REQUIREMENTS.
Count the lines in the records below that contain the string "three", treating uppercase and lowercase as distinct, and reply with the number only.

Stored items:
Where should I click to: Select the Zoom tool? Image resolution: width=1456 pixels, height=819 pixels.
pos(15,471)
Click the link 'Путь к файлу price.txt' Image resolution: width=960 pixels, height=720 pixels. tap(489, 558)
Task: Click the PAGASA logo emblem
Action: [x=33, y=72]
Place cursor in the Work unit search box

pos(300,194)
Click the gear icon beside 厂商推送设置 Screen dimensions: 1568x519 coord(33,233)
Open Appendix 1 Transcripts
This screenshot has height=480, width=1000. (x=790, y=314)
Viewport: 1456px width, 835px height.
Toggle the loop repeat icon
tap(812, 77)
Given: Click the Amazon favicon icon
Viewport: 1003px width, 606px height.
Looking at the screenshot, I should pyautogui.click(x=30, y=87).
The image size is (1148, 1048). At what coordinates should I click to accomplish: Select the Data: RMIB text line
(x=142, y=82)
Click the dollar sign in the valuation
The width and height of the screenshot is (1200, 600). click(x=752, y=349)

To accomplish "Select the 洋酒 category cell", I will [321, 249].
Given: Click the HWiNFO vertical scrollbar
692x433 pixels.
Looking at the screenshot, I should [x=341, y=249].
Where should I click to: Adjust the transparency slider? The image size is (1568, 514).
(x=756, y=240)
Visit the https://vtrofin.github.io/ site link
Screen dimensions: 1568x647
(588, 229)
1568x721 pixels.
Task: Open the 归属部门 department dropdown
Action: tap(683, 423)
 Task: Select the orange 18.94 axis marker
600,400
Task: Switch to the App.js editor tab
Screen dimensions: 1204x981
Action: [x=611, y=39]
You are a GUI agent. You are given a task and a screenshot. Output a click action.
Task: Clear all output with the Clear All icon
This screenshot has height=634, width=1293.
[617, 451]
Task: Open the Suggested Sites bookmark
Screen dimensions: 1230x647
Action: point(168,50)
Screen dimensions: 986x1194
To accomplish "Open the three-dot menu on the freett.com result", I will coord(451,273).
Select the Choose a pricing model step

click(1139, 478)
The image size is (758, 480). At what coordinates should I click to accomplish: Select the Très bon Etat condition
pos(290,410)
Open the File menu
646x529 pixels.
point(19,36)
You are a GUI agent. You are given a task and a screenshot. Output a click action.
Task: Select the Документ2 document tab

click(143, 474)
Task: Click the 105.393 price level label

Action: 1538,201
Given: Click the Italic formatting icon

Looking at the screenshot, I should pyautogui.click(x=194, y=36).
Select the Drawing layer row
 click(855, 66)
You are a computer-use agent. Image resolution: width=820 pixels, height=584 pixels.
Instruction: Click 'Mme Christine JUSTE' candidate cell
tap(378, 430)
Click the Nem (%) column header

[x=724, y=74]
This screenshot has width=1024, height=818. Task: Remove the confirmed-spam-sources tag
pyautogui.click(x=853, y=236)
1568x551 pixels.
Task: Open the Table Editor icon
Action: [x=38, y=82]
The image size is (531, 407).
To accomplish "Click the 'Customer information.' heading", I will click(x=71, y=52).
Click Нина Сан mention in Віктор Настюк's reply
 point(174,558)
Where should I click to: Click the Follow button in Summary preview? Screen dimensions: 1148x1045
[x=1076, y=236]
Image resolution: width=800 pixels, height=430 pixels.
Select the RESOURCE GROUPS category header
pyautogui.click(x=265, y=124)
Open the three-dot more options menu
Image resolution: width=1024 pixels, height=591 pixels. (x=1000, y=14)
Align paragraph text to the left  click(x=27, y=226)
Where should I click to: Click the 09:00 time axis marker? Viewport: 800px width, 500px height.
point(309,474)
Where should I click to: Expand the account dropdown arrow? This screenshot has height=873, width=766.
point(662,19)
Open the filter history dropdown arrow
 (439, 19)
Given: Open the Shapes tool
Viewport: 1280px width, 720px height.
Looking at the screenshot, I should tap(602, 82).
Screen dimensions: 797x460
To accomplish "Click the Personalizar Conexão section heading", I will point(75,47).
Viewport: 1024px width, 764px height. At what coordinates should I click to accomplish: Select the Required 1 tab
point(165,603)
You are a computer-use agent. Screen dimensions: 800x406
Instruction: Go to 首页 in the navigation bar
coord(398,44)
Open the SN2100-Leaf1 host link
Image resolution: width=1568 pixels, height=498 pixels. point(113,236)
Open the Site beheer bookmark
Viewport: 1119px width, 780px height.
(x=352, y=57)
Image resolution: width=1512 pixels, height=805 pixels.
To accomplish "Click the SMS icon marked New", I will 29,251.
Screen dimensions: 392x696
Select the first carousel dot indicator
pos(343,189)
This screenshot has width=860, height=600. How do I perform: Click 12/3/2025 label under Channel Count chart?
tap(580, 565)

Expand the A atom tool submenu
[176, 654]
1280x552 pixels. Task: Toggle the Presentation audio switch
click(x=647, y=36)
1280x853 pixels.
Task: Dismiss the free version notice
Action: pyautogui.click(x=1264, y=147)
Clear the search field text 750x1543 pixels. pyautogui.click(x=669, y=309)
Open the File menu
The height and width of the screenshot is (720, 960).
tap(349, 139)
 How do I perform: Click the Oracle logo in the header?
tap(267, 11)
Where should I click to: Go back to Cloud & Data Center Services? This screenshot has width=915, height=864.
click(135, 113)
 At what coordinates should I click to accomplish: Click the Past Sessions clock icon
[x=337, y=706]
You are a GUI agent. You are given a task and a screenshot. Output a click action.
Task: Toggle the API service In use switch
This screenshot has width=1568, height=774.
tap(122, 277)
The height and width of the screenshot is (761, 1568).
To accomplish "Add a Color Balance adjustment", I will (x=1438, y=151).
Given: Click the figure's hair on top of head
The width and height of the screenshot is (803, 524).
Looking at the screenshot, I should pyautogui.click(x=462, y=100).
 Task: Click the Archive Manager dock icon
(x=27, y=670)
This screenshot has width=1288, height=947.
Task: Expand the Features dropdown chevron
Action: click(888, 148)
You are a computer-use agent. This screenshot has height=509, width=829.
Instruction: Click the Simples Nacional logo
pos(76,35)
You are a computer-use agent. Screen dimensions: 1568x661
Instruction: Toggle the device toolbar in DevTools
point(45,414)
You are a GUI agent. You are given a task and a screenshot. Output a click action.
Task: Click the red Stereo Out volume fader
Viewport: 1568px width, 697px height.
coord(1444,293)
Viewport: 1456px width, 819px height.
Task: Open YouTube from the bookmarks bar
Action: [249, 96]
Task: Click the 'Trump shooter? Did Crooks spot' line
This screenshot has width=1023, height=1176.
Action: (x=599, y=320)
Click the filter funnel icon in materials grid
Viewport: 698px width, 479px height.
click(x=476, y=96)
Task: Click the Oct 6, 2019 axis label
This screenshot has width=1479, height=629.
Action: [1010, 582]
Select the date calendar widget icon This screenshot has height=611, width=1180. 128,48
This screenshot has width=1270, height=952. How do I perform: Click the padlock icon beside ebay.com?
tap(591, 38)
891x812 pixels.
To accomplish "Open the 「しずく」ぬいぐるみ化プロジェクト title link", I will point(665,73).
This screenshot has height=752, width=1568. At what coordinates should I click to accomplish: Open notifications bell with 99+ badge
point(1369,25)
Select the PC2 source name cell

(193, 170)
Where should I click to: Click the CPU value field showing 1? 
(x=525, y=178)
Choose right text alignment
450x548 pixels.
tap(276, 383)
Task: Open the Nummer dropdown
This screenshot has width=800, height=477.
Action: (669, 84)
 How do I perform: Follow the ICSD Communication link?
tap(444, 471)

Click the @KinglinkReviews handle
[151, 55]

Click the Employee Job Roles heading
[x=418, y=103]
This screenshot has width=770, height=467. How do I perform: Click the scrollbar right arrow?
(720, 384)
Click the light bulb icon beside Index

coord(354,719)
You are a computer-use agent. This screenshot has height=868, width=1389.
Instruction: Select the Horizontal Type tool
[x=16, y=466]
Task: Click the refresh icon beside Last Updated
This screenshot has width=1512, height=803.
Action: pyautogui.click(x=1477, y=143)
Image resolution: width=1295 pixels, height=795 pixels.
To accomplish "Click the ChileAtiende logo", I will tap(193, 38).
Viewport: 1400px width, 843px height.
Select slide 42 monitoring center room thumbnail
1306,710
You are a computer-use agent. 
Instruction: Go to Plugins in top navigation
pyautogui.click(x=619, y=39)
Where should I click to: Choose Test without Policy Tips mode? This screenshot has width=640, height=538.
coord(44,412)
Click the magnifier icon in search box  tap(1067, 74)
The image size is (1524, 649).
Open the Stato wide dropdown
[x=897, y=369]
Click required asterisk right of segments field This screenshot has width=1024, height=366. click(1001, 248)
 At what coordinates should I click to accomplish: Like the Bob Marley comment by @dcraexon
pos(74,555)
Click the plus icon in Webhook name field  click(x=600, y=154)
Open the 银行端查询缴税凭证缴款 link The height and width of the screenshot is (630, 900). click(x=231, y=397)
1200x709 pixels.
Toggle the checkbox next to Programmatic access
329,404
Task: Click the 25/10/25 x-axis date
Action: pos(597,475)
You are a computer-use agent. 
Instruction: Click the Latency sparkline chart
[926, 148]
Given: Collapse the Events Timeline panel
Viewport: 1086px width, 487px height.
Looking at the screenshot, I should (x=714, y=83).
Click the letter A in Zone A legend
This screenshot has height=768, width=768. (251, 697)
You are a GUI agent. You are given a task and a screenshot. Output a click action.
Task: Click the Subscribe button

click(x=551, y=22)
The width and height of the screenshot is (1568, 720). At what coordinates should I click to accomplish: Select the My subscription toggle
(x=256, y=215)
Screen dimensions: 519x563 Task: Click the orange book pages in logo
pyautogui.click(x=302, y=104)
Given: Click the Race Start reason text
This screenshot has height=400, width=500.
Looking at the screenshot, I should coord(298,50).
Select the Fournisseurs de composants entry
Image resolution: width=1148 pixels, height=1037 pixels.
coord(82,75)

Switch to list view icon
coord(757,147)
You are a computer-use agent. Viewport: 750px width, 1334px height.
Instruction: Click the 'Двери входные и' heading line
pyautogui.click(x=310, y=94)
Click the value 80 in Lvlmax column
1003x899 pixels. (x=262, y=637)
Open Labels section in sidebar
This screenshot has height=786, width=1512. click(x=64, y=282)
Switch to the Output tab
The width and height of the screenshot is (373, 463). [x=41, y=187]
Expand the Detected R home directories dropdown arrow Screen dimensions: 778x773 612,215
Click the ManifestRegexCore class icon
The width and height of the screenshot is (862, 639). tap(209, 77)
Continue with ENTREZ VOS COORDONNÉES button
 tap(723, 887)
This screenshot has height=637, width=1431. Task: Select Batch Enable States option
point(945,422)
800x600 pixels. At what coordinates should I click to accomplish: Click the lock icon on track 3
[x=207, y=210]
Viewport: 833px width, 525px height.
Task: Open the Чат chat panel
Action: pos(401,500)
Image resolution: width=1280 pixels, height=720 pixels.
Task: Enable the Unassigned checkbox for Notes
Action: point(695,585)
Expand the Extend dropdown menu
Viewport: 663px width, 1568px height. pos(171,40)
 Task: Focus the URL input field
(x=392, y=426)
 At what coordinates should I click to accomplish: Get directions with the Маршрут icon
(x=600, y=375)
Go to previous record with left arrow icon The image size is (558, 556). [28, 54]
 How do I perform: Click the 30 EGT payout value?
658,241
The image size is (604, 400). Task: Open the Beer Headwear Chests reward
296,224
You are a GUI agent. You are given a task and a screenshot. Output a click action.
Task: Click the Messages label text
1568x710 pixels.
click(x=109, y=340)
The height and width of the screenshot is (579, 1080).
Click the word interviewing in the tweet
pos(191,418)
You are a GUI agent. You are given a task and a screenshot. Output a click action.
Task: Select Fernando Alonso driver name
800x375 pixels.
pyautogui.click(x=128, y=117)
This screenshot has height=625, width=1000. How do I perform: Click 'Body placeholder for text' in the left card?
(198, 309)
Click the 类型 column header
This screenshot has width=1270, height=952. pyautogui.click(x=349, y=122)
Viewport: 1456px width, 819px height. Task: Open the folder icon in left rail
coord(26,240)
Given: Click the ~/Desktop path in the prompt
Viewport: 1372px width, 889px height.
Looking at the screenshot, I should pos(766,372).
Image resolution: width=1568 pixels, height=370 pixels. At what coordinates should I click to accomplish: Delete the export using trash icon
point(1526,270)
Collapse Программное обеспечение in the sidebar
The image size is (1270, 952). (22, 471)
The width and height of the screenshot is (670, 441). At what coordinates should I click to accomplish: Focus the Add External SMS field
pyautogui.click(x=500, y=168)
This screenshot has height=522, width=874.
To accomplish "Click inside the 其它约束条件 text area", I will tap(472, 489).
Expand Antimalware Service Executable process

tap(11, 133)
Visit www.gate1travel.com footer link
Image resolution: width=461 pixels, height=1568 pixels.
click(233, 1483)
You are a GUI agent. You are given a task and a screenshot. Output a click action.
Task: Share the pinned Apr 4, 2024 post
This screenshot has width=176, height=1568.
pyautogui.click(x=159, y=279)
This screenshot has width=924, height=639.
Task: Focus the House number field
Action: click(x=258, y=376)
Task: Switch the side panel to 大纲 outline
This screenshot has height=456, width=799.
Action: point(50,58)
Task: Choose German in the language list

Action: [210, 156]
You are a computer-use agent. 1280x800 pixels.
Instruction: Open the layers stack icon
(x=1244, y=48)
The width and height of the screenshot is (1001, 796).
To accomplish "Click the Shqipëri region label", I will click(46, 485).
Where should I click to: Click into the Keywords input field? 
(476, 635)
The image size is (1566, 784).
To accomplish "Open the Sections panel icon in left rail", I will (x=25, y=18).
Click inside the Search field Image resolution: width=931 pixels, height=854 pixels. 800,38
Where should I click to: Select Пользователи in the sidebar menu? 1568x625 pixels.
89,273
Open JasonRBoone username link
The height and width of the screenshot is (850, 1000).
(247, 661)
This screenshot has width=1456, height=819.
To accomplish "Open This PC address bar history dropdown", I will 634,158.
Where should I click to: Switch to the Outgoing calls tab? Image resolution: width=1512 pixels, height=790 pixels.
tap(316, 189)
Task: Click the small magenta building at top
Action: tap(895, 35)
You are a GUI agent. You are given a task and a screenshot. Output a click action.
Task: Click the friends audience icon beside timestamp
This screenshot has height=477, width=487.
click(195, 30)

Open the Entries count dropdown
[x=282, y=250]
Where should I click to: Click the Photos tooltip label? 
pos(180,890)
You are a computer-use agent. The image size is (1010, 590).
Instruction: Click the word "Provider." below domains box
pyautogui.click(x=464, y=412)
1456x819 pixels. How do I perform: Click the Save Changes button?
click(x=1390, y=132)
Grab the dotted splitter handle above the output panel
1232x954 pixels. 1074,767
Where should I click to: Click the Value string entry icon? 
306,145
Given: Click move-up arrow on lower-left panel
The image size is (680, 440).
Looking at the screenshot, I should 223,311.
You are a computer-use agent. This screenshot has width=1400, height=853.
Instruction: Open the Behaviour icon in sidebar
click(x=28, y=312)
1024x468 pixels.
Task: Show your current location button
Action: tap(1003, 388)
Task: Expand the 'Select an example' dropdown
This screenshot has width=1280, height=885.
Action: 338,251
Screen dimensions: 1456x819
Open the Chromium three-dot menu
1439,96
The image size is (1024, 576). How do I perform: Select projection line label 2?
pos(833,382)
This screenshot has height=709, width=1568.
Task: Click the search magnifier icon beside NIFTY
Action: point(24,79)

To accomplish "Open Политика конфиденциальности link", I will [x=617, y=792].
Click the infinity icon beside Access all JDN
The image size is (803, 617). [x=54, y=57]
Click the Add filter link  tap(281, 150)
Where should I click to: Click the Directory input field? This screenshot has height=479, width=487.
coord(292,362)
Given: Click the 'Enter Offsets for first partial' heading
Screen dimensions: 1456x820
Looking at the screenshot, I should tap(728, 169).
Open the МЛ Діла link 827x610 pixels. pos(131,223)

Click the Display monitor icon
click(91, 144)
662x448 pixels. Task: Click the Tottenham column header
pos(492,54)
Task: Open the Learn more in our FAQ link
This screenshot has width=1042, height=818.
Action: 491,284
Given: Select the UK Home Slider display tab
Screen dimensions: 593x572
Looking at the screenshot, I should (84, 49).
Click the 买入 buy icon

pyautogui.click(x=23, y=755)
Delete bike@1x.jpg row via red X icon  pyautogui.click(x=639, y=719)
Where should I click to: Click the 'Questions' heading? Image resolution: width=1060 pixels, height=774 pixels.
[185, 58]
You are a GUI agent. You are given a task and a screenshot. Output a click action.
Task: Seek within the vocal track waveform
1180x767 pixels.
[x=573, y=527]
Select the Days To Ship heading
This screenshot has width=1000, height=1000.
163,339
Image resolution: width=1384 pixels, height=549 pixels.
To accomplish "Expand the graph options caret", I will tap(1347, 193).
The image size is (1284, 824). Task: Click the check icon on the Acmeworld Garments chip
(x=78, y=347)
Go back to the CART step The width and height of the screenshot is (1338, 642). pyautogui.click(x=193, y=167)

RESULT.
3